### [What the task asks]
Search the entries below. Return every line that has "thumbnail" in it.

(Saved entries)

/---

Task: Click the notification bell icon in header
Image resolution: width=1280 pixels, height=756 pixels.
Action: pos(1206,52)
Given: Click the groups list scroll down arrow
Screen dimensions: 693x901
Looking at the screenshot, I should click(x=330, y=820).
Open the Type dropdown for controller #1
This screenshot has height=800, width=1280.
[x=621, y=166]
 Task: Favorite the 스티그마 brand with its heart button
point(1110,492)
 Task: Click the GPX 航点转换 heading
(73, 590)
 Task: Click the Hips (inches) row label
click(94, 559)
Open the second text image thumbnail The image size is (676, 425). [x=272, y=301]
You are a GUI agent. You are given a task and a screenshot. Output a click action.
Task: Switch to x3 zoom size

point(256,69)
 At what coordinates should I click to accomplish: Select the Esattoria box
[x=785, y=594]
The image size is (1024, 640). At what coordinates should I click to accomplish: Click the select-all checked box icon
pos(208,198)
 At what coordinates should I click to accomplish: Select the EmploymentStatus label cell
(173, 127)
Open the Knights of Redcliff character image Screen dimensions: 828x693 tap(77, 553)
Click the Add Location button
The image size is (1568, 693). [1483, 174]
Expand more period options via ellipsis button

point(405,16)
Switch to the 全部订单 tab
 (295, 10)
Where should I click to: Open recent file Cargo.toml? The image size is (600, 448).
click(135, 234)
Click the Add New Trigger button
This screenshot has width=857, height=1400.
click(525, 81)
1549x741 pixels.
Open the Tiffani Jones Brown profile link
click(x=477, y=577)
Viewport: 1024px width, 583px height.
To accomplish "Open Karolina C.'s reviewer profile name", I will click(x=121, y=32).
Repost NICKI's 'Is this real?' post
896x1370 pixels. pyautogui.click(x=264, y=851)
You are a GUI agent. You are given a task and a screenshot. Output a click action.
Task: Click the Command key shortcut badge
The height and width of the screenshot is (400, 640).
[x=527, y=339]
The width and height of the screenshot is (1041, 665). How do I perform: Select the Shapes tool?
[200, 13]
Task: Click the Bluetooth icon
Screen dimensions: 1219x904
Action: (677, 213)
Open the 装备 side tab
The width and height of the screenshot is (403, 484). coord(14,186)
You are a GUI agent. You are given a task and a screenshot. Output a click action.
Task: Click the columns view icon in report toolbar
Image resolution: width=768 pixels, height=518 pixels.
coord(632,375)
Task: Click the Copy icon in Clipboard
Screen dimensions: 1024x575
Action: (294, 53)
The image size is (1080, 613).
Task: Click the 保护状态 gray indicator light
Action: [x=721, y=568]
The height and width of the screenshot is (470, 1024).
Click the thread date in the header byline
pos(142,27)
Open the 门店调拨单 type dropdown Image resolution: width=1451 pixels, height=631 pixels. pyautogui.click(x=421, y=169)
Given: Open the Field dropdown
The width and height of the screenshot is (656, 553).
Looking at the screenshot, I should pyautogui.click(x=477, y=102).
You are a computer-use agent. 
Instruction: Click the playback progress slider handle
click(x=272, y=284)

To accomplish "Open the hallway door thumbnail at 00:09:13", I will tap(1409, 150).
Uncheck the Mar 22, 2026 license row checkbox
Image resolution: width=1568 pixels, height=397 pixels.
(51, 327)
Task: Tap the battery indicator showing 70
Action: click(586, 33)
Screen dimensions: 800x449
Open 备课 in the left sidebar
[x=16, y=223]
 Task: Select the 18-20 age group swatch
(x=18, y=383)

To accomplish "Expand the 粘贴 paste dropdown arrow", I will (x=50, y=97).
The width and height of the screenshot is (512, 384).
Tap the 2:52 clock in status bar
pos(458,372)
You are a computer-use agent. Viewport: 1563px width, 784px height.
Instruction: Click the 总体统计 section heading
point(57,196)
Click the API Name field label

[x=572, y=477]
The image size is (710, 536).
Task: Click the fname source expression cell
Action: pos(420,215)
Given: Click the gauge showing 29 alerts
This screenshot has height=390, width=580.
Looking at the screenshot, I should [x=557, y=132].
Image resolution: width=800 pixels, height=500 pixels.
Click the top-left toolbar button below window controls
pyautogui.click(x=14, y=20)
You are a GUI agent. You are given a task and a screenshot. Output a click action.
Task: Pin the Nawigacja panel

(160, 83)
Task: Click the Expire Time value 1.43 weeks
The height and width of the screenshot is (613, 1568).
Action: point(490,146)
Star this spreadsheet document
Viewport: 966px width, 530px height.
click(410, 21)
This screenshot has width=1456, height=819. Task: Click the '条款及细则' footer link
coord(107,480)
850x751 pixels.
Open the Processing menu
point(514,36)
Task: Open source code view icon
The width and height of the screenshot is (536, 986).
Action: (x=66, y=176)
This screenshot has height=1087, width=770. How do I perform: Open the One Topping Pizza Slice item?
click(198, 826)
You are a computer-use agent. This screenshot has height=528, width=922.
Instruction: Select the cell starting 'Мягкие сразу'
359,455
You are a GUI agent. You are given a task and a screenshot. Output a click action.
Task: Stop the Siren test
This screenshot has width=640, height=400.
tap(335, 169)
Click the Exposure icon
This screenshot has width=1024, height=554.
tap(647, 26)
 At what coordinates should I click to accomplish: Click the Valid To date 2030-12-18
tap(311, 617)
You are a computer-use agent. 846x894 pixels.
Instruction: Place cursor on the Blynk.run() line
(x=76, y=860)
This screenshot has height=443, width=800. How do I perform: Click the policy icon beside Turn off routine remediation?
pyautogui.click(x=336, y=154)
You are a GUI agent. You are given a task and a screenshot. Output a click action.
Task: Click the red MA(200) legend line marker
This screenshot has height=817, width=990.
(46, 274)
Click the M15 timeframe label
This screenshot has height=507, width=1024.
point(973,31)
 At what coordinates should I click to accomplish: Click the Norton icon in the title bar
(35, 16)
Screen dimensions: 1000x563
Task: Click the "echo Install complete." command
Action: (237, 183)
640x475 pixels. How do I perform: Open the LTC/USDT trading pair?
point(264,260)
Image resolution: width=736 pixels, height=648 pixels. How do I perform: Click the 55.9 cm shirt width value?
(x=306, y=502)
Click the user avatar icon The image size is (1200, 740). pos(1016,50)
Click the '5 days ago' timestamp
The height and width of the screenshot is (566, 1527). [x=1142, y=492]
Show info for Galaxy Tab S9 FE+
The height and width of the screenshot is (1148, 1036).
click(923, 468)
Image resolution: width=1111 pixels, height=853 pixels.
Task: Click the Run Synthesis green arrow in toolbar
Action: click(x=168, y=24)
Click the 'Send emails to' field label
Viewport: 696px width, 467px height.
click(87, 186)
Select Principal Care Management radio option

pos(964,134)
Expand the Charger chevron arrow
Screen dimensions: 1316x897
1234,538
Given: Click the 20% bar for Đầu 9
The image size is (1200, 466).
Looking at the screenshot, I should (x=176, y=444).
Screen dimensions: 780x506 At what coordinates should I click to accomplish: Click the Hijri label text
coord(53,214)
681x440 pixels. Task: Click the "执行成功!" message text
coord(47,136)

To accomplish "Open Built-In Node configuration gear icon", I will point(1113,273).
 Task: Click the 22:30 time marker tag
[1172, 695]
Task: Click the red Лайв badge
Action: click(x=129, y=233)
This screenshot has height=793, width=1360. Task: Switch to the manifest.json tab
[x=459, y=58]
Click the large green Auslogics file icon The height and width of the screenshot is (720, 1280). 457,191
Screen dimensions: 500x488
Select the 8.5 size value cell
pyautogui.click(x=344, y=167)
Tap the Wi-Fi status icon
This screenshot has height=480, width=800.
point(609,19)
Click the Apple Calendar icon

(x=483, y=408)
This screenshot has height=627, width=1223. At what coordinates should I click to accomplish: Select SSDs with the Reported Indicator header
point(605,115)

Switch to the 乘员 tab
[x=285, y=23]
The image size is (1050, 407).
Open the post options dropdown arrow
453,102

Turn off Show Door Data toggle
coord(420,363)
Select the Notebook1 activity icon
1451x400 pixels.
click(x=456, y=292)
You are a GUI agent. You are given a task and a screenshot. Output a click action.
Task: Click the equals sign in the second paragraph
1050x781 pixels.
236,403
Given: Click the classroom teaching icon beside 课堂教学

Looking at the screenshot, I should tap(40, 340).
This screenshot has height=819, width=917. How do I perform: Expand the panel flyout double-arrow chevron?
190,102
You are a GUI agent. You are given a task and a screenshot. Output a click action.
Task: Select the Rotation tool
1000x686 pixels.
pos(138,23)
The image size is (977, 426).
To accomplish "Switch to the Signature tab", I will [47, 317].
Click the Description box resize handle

\---

### [Solution for this problem]
Open the second text image thumbnail The image size is (676, 425). [x=272, y=301]
To accomplish "Open the hallway door thumbnail at 00:09:13", I will tap(1409, 150).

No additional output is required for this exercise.